Jusqu’à présent, la quasi-totalité des System on Chip (SoC) Ax équipant les iPhone sont fabriqués par TSMC. Cette situation n’est cependant pas nouvelle : avant le fondeur taïwanais, c’est Samsung qui assurait la production des puces Apple, jusqu’à l’A4, date à laquelle TSMC a pris le relais et s’est progressivement imposé comme un quasi-monopole.
Selon Jeff Pu, relayé par MacRumors, Intel pourrait être impliqué dans la fabrication de la puce A22, prévue pour équiper les iPhone de 2028. Cette production s’appuierait sur le procédé de fabrication Intel 14A.
L’information est d’autant plus surprenante qu’Apple avait déjà proposé à Intel de produire le SoC de son premier iPhone.
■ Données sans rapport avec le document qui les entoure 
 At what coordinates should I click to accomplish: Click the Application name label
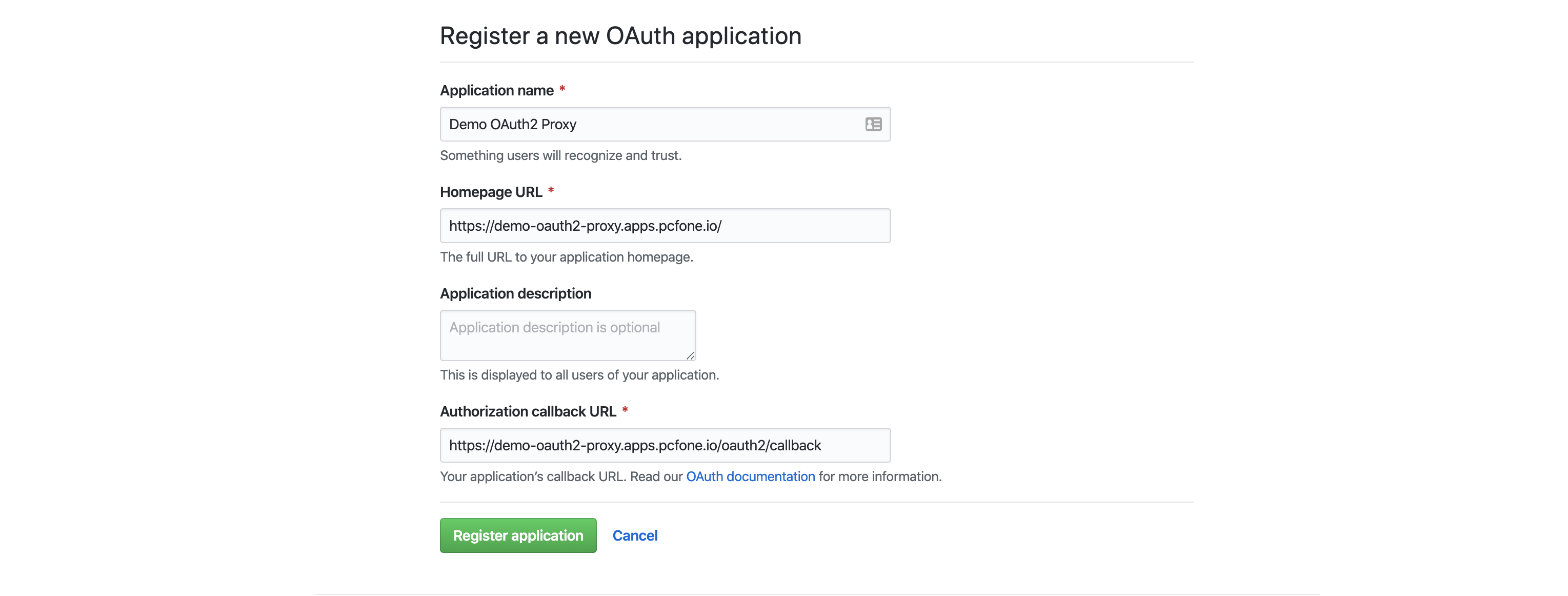[x=497, y=90]

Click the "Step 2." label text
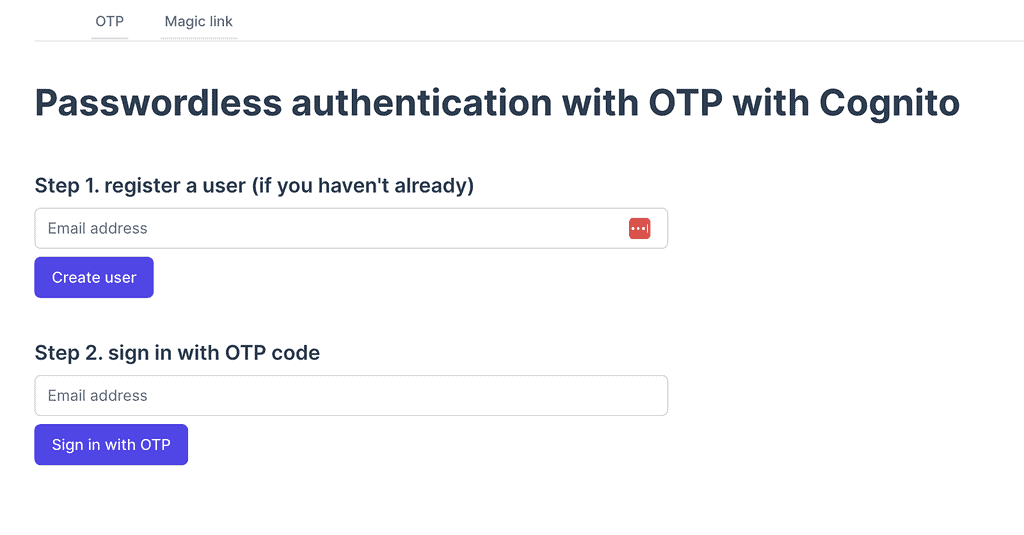point(66,352)
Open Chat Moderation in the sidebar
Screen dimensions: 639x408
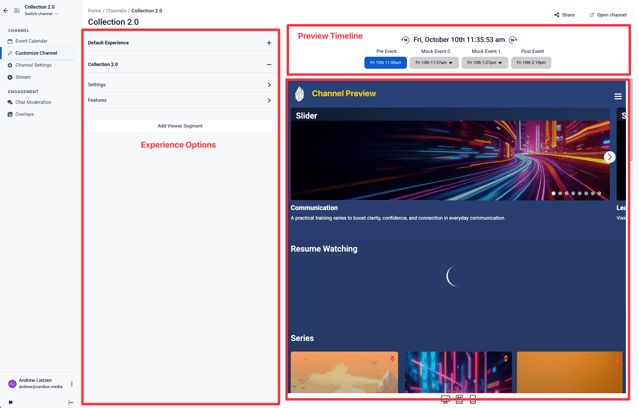click(x=33, y=102)
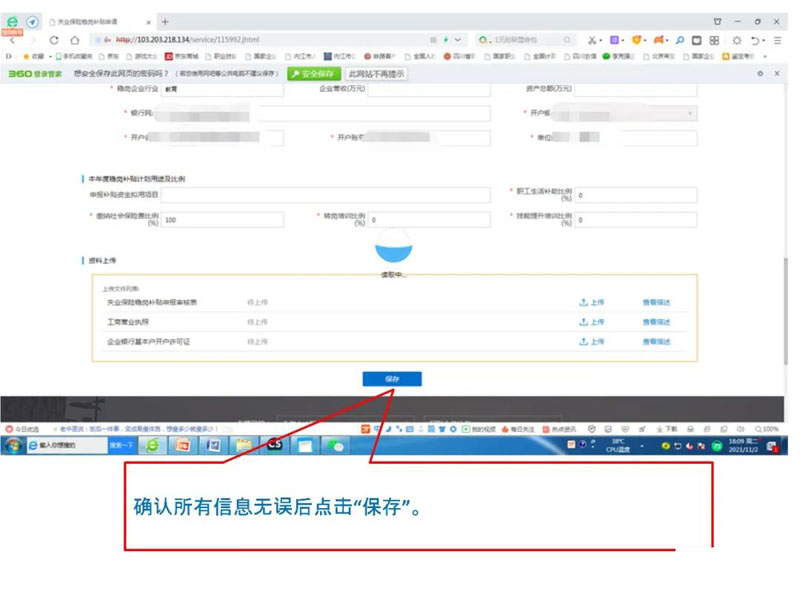
Task: Open a new browser tab
Action: 165,21
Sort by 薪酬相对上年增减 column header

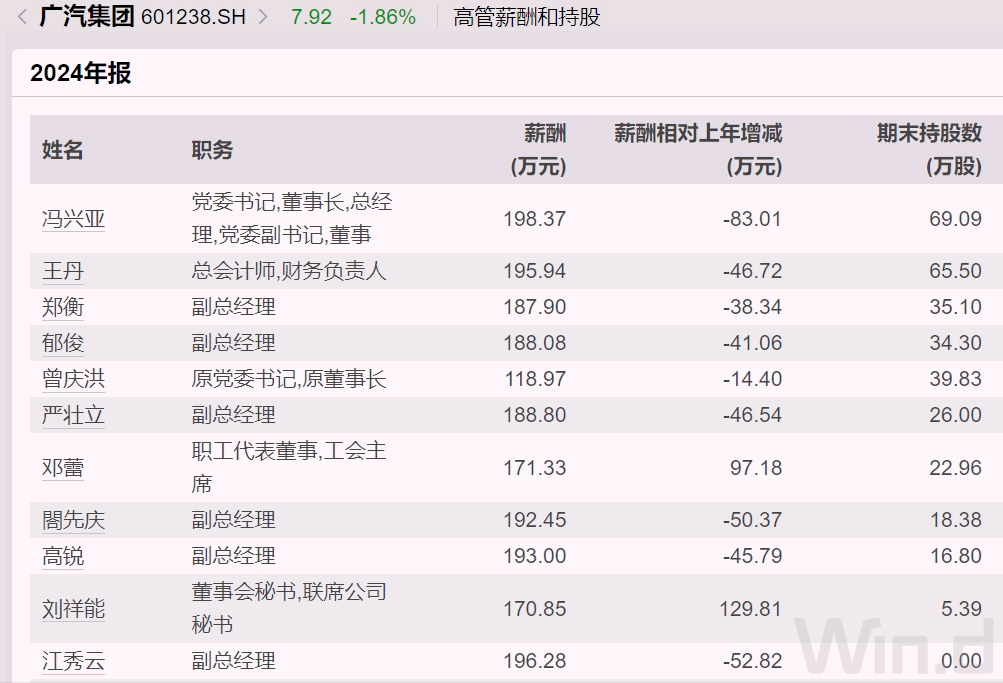pyautogui.click(x=697, y=150)
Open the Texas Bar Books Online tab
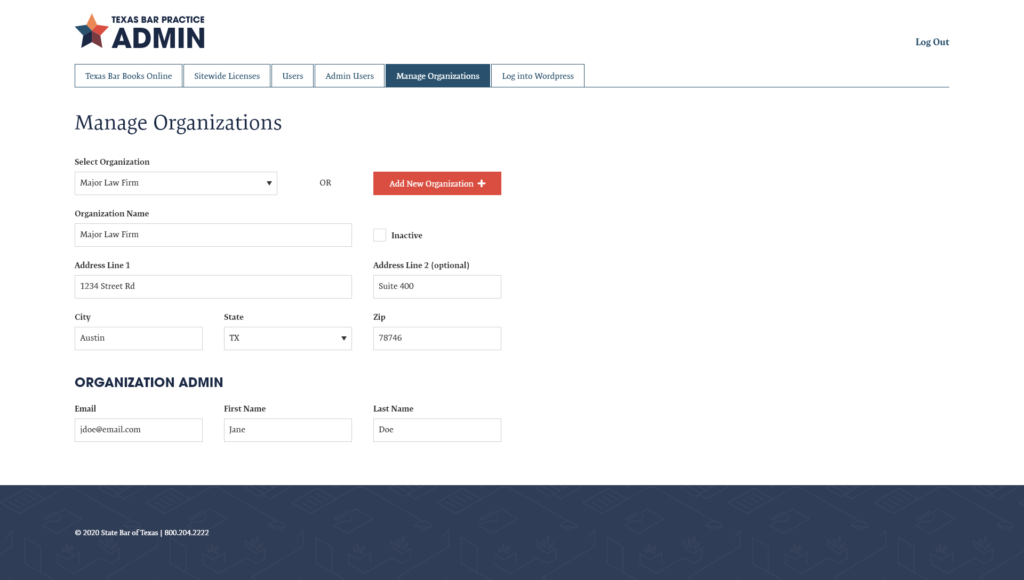This screenshot has width=1024, height=580. coord(128,76)
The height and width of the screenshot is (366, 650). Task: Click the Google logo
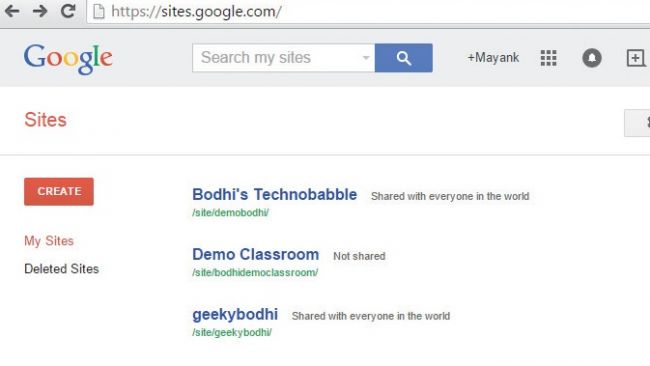(x=68, y=59)
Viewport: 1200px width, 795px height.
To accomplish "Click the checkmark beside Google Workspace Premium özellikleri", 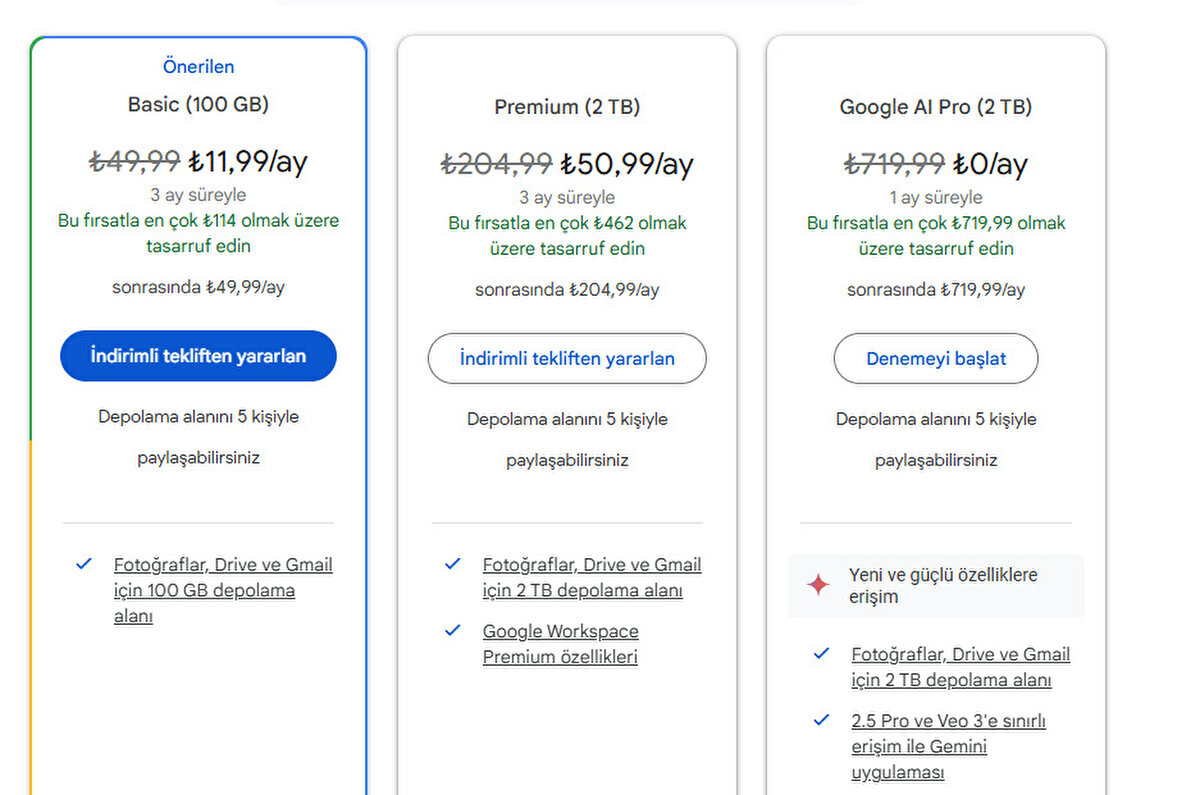I will 453,631.
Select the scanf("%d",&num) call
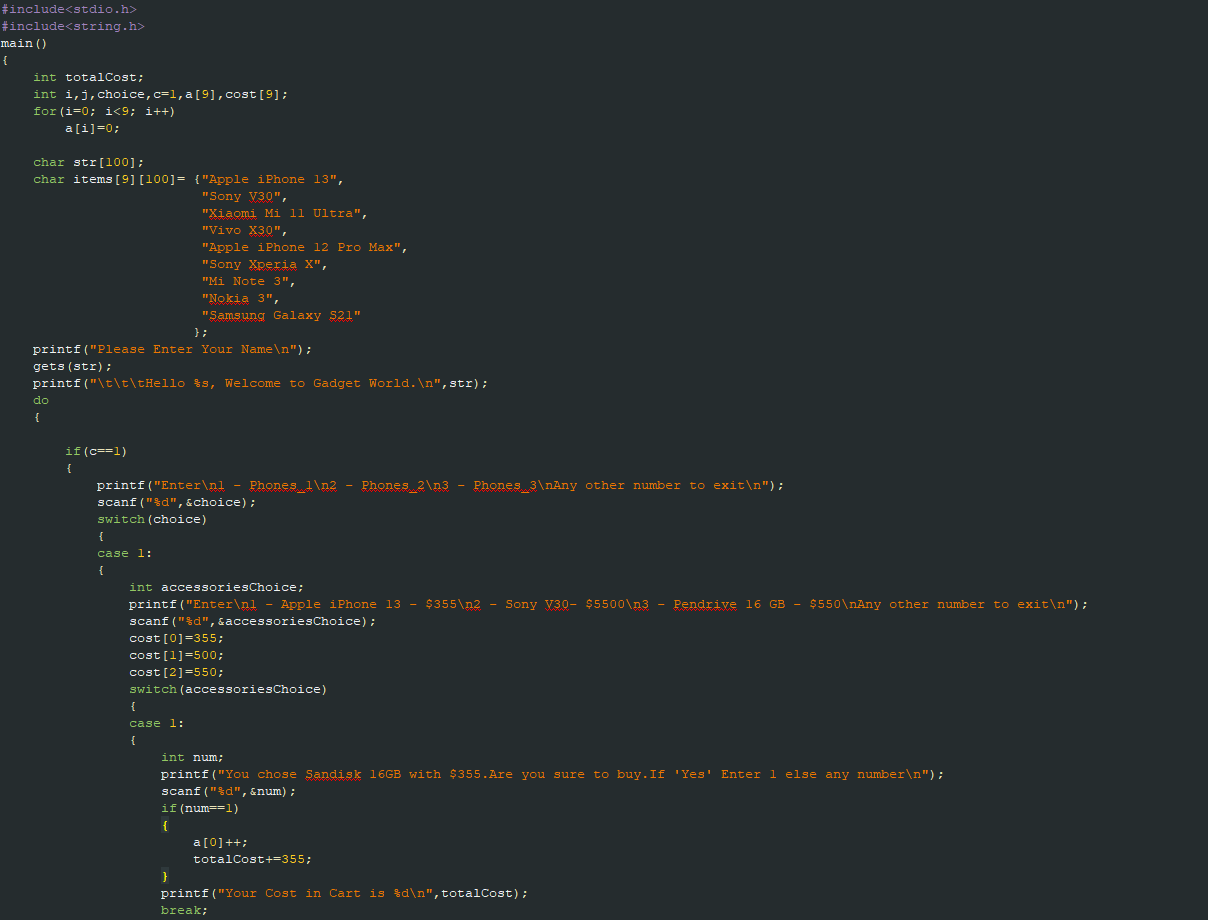The width and height of the screenshot is (1208, 920). (202, 791)
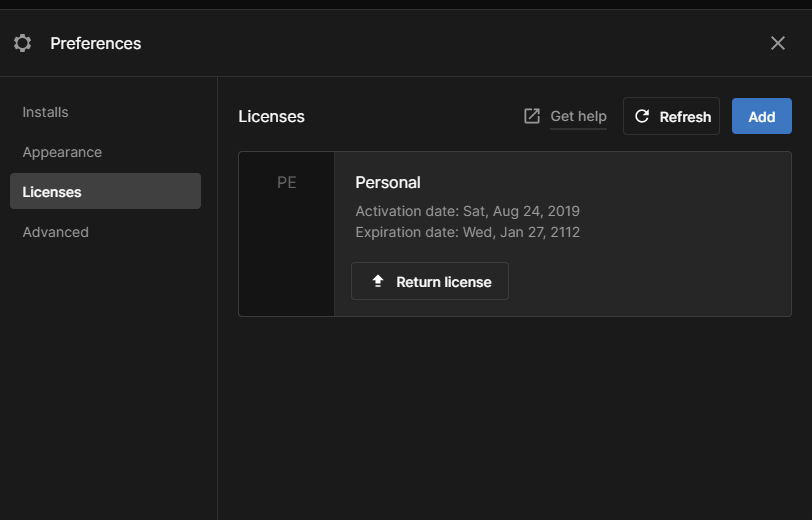The height and width of the screenshot is (520, 812).
Task: Add a new license with the Add button
Action: click(762, 116)
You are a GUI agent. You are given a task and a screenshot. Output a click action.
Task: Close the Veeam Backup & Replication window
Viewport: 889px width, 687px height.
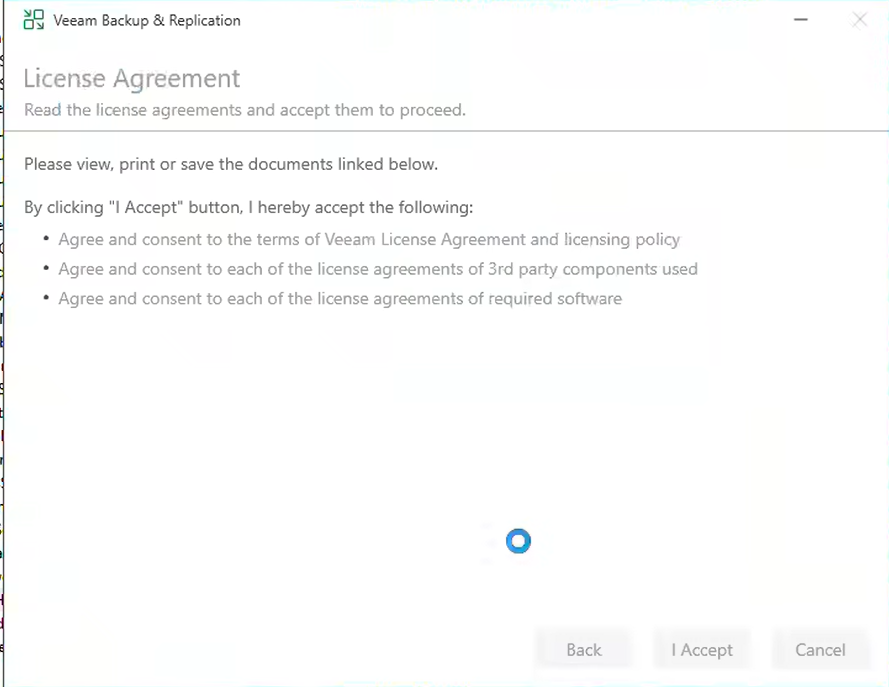859,20
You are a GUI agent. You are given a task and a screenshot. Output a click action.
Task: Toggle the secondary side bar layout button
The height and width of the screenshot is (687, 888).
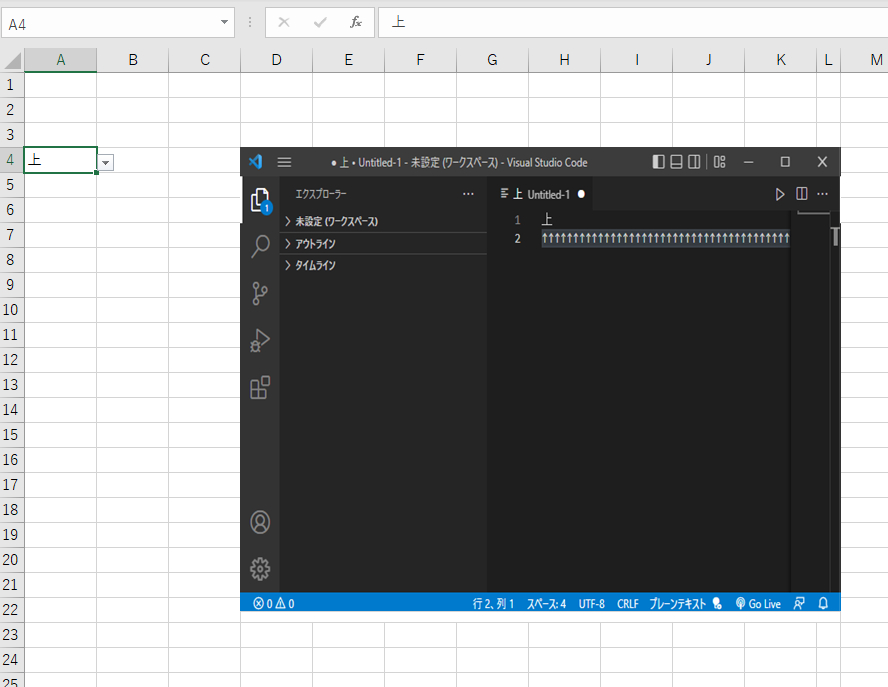point(694,162)
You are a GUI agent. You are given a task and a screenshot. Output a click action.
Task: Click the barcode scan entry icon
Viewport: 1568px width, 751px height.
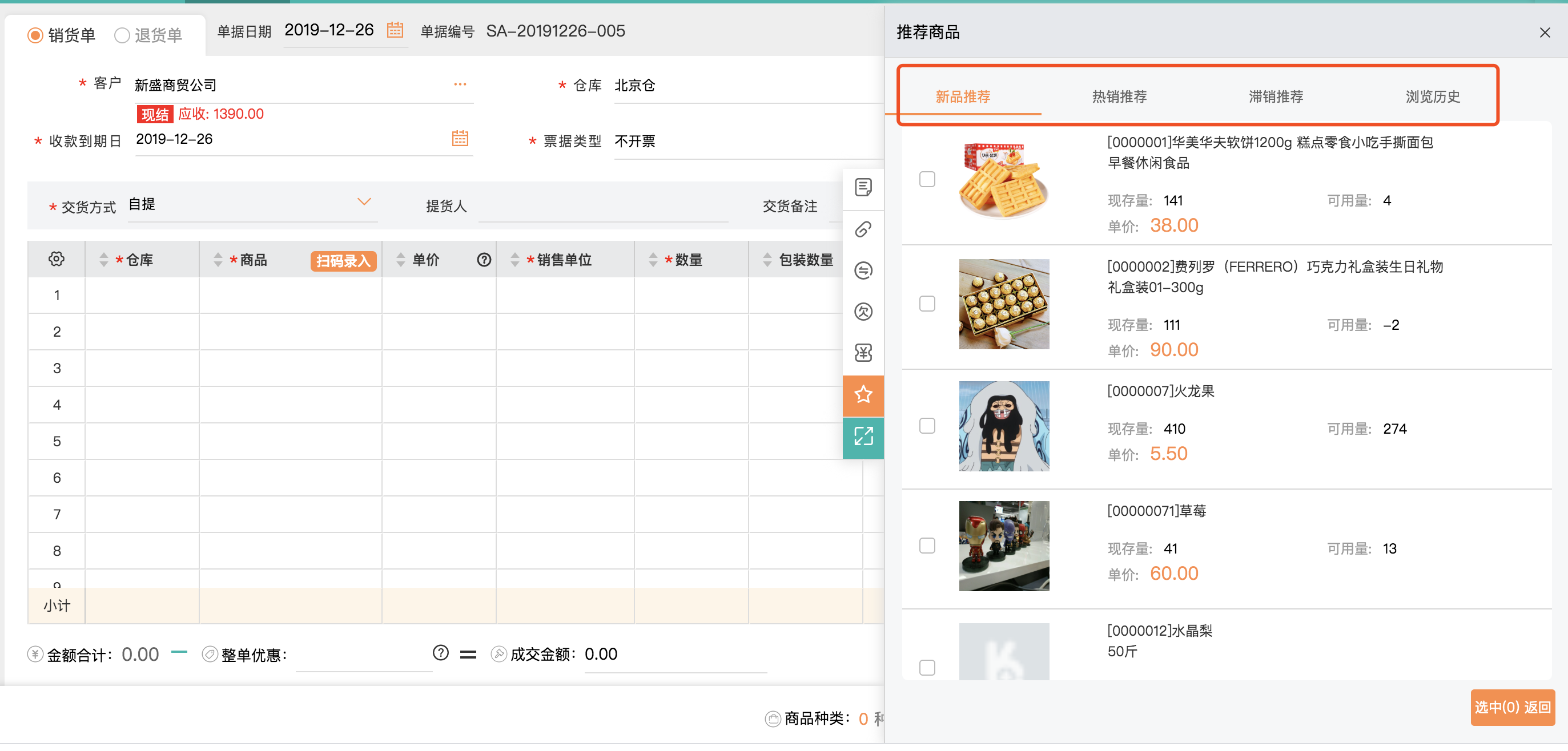point(343,262)
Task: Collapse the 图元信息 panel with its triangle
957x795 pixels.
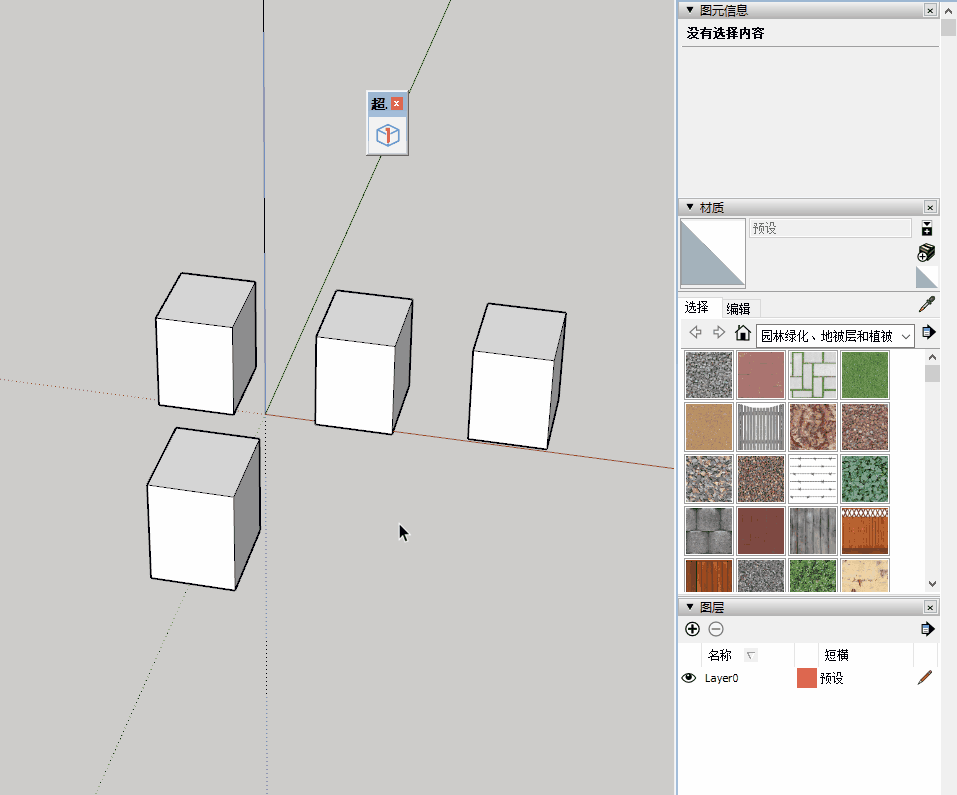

À l’époque, Paul Otellini, alors PDG d’Intel, avait décliné l’offre, estimant que les volumes de vente seraient trop faibles et que le prix demandé par Apple était trop bas. Une décision que l’on connaît aujourd’hui comme une erreur stratégique.
Intel se contenterait d’un rôle de fabricant, suivant scrupuleusement les instructions d’Apple et ne participerait pas à la conception des puces. Jeff Pu précise qu’Intel ne prendrait en charge qu’une partie de la production. Par ailleurs, les puces A20 pourraient adopter une structure en chiplets, similaire à celle utilisée par Intel, une approche modulaire comparable à des briques de construction.
Ce retour d’Intel dans l’univers des puces iPhone, bien que limité à la fabrication, marque un changement de paradigme pour le fondeur américain, autrefois leader incontesté du marché des CPU.